Each letter being sent has its own Yes/No box, so for example I have this

Date Entered
[loads of random address fields which aren't relivent]
Letter 1 = Yes/No
Letter 2 = Yes/No

And so on, unfortunately this is the only way to do it (seperate letter boxes) as the data is being imported from Excel, not fresh data.

The program only prints labels, this loads them in word and shows the labels, the user then goes to file print in word (I am happy with this)

No letters are current printed from the program only labels, the letters are standard non personalised marketing pieces
 
Each letter have their own Yes/No box. rather than one field to control ALL letters.
To do what you want to do you need to change your db design as both I and Uncle Gizmo are suggesting.

Your letters table would look something like

RecipientID LetterNo DateSent
1 1 1/1/2014
2 1 1/1/2014
3 1 1/1/2014
1 2 8/1/2014
2 2 8/1/2014
 
I appreciate that, Unfortunately without then going through and changing the 12-13k of records being imported into the DB from Excel I would be unable to do that.

For that reason I will continue on the method I am doing (which does work) but will take a little longer.
 
It's easy enough to use queries to update the ~13k records to suit what CJ and Uncle Gizmo have advised. If you want you could add an extra field which counts how many letters were included in that report (just in case legacy records are deleted), however, I don't know how useful this extra field would be to you.

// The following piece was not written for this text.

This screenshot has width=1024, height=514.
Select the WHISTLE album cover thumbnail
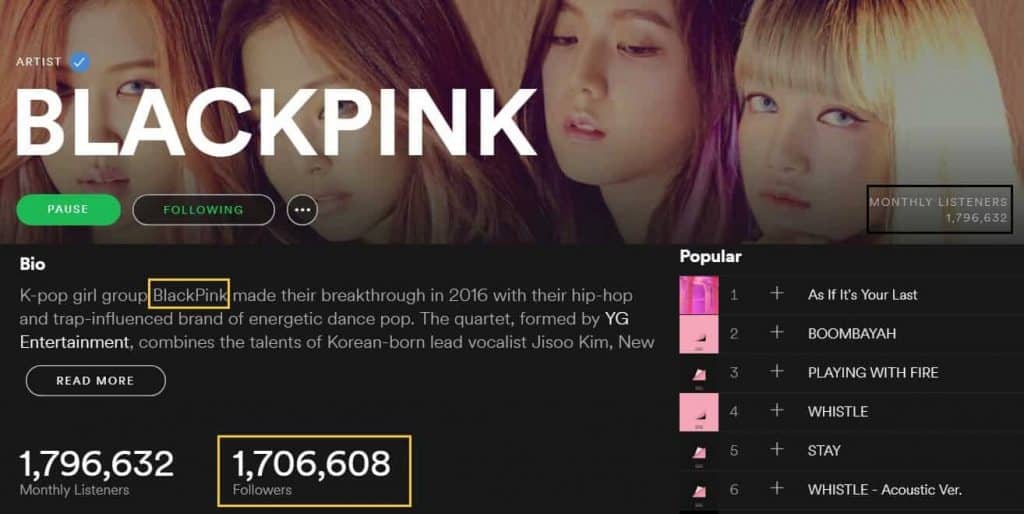(x=699, y=412)
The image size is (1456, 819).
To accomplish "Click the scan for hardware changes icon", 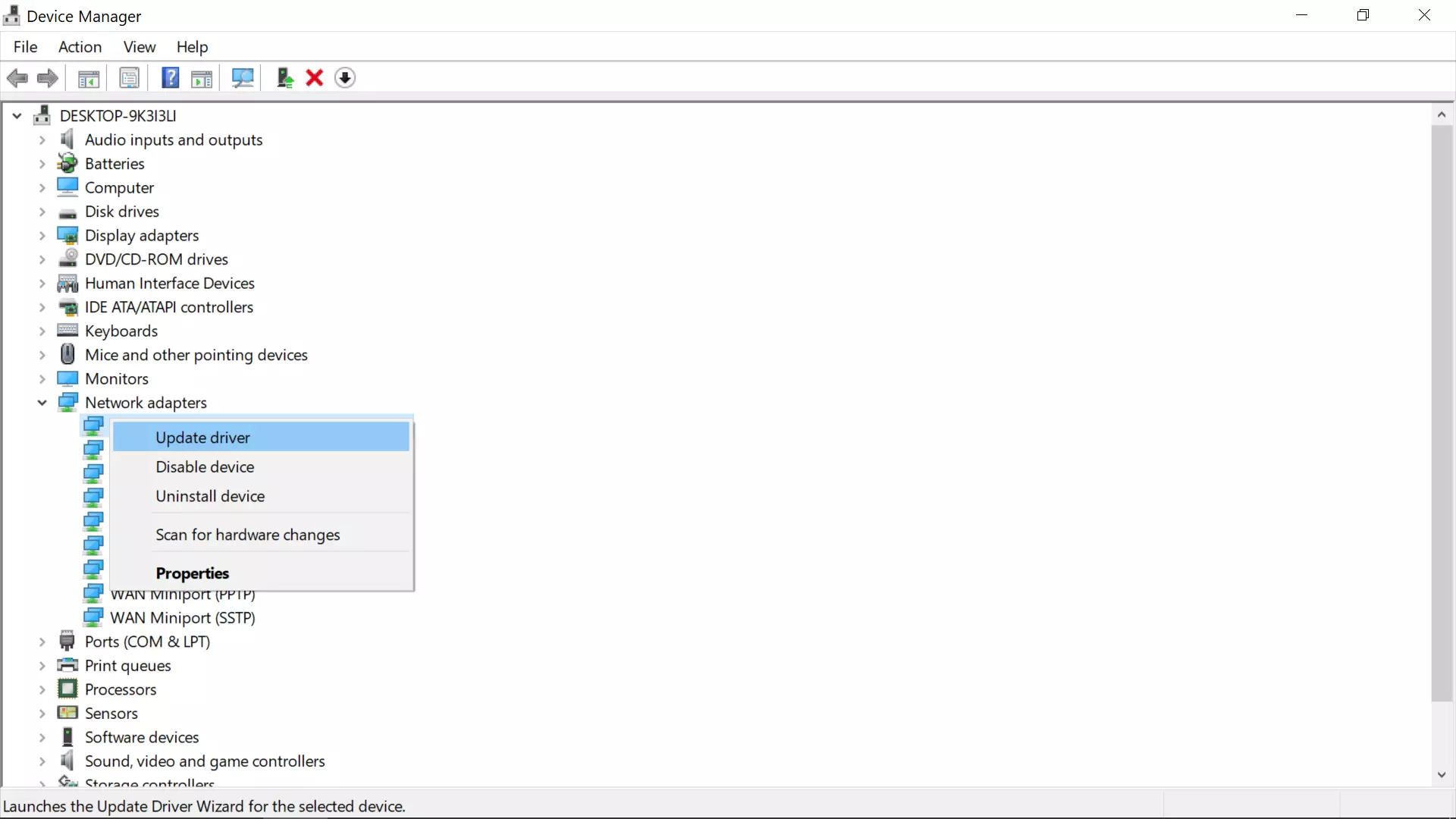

Also remember that with the suggestion, you'll be saving memory space.
 
Thanks guys...

Will investigate and try to get an update working on the legacy records. Once I am confident the update works I will work on the method suggest above.
 
Hopefully you remember to do all of this on a backup copy ;)
 
Hopefully you remember to do all of this on a backup copy ;)

Always ;) I have my "live" system which has all of the features I have added which I cam confident in and then I have my test system.

And of course each of those have tables which are backed up and front ends backed up.

Then our Server backs everything up nightly as well. lol.